___ Information given ___

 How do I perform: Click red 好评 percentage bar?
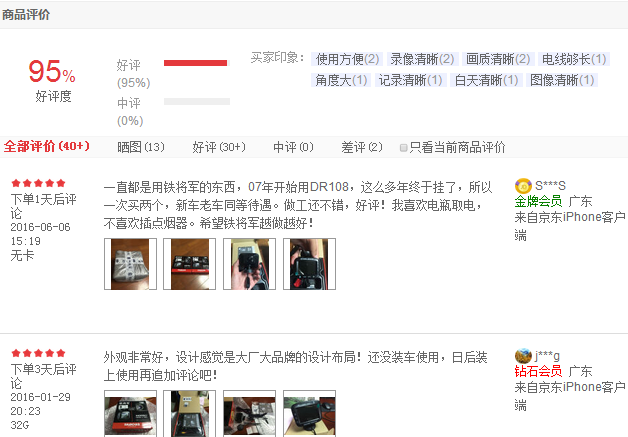195,63
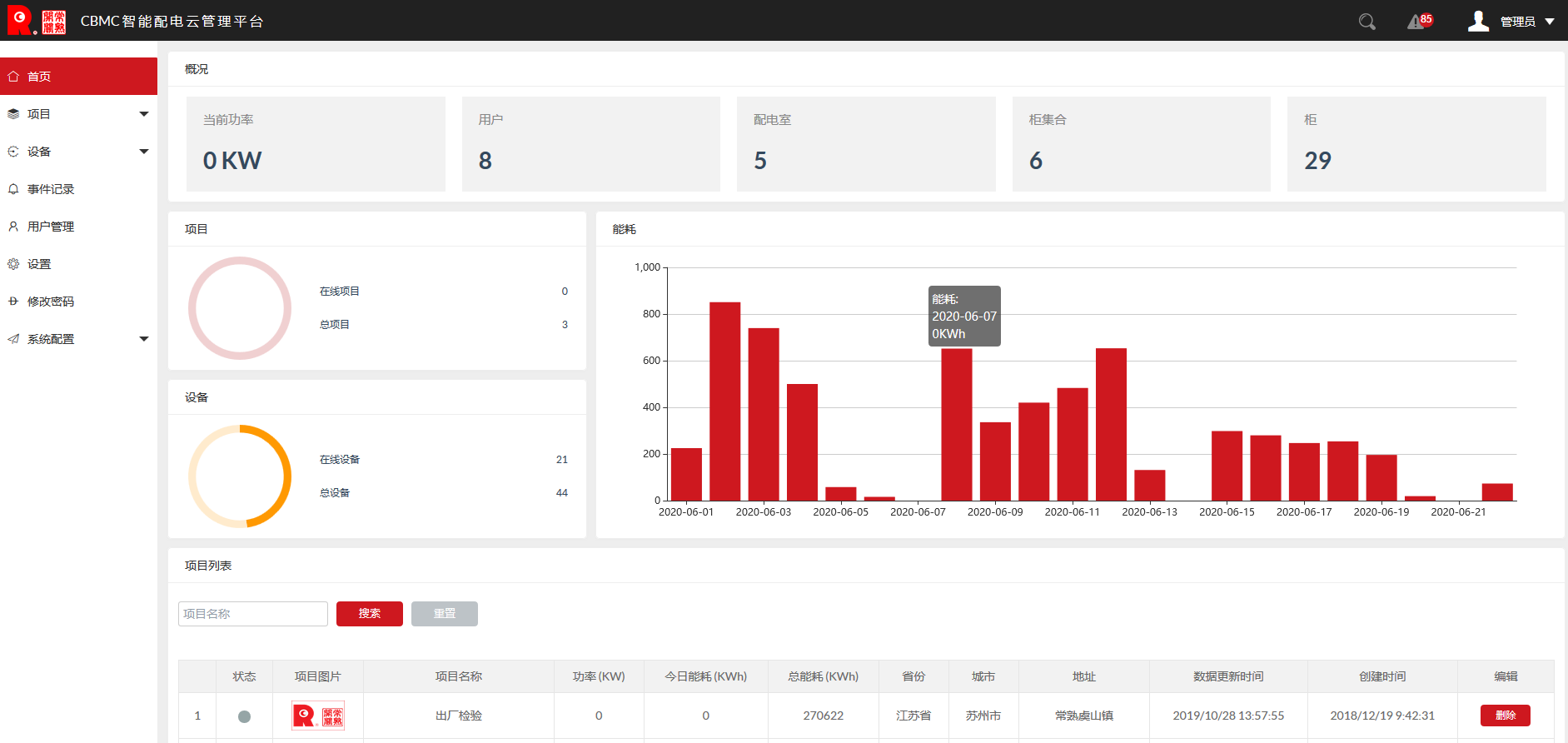Expand the 系统配置 sidebar submenu arrow
This screenshot has height=743, width=1568.
(144, 339)
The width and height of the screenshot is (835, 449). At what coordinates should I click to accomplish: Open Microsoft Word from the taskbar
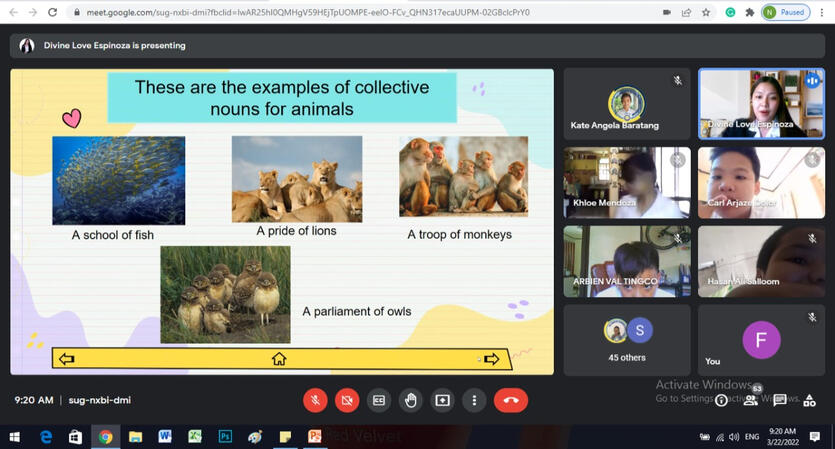pos(165,437)
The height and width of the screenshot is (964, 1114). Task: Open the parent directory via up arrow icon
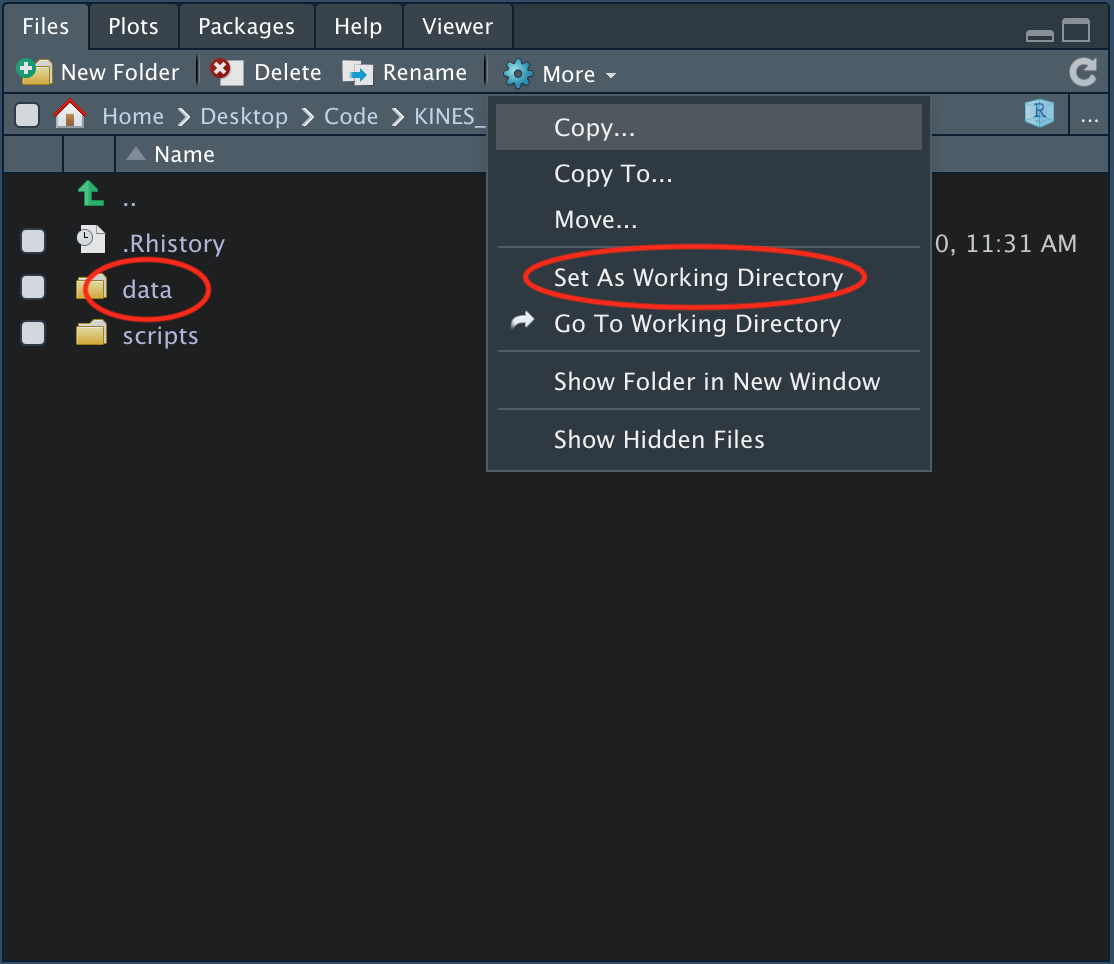[x=90, y=194]
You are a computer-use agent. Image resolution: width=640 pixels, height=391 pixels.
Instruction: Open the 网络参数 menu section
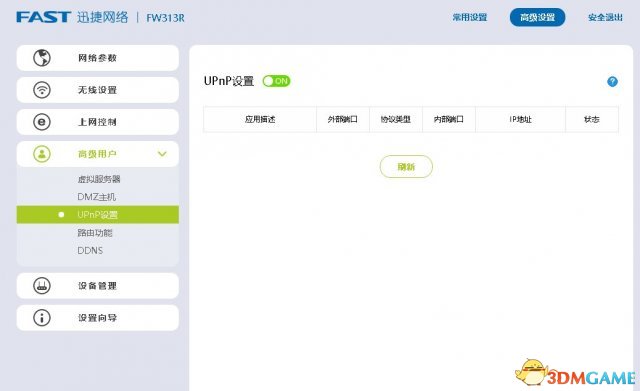[x=98, y=58]
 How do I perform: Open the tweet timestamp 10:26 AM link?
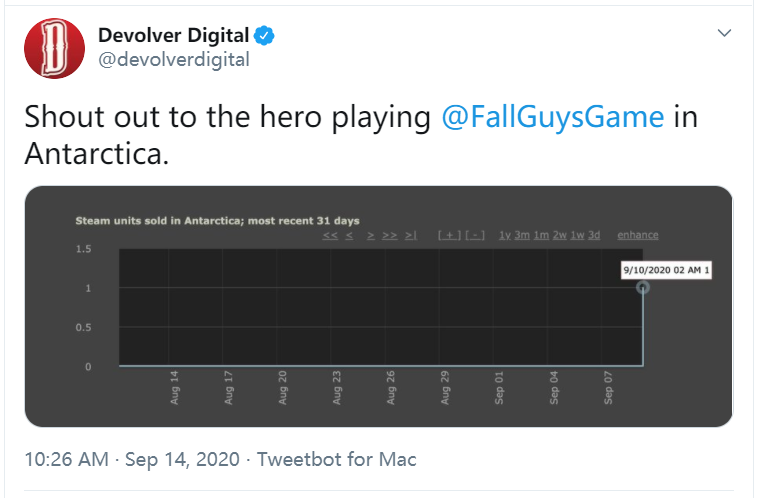tap(63, 460)
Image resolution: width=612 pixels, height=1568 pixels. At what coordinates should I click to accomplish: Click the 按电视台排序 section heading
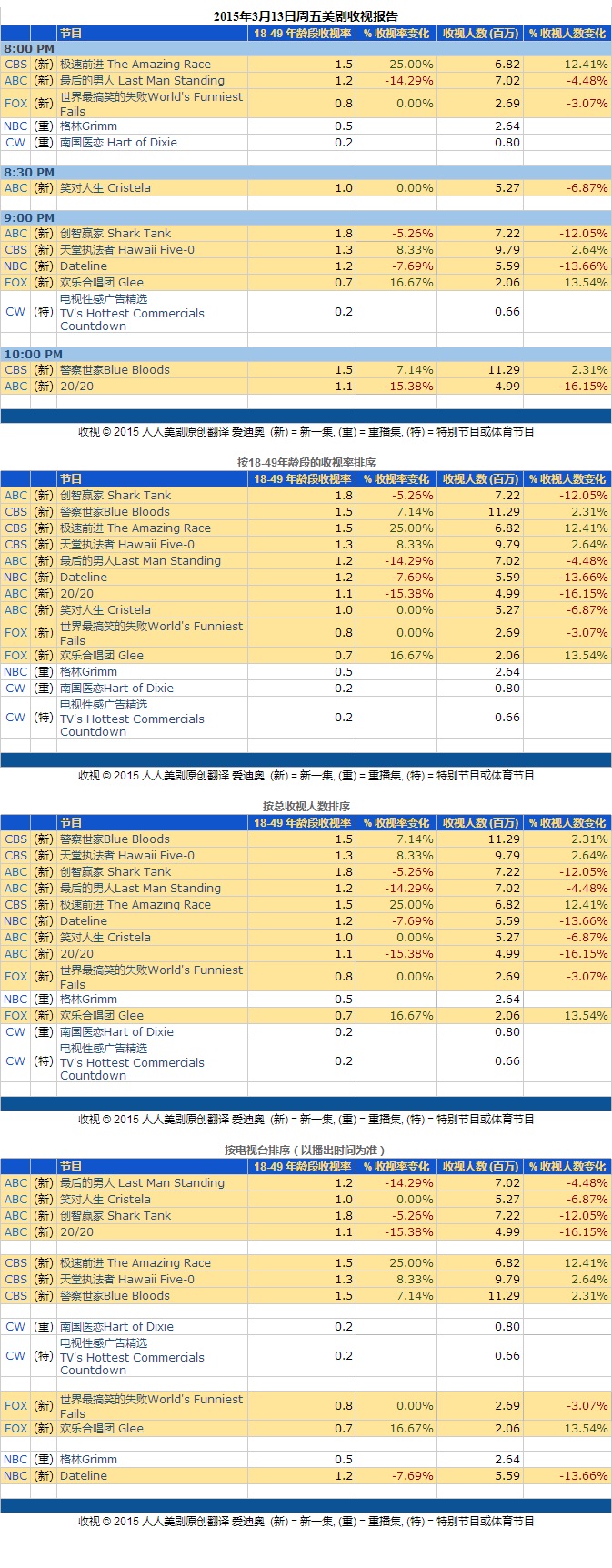coord(306,1150)
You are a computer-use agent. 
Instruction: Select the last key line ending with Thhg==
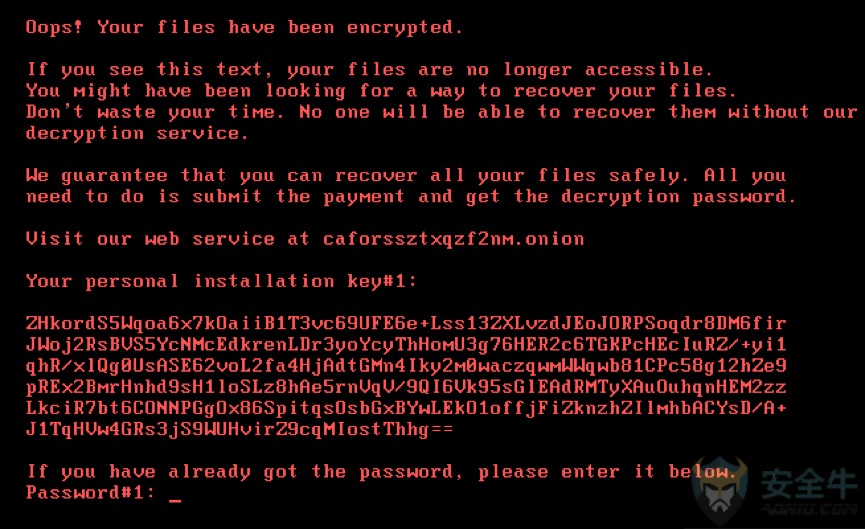(x=239, y=429)
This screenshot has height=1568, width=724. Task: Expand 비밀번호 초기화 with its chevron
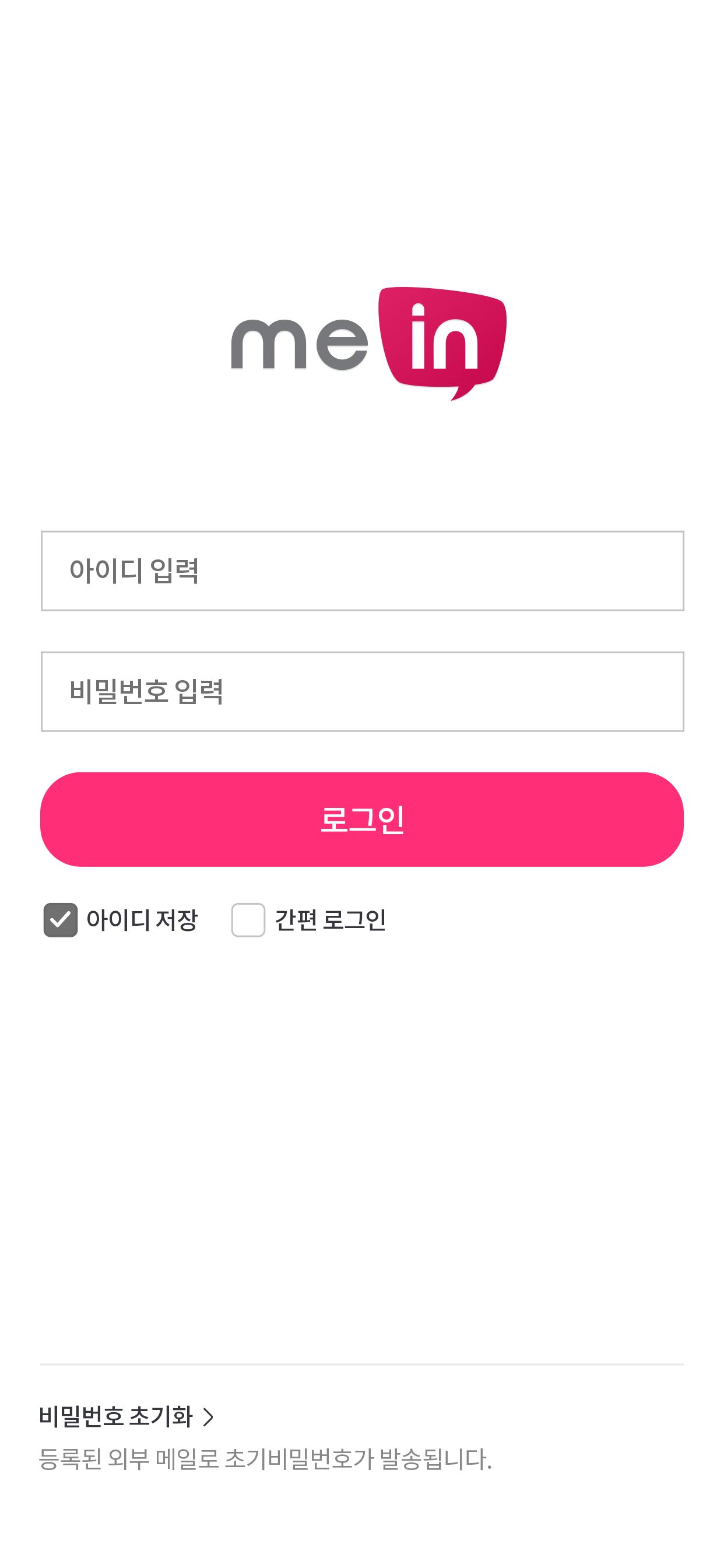(208, 1417)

___

Copy, from the data above, every line where the word "agent" appears.

You are a computer-use agent. Image resolution: width=640 pixels, height=391 pixels.
You are a computer-use agent. 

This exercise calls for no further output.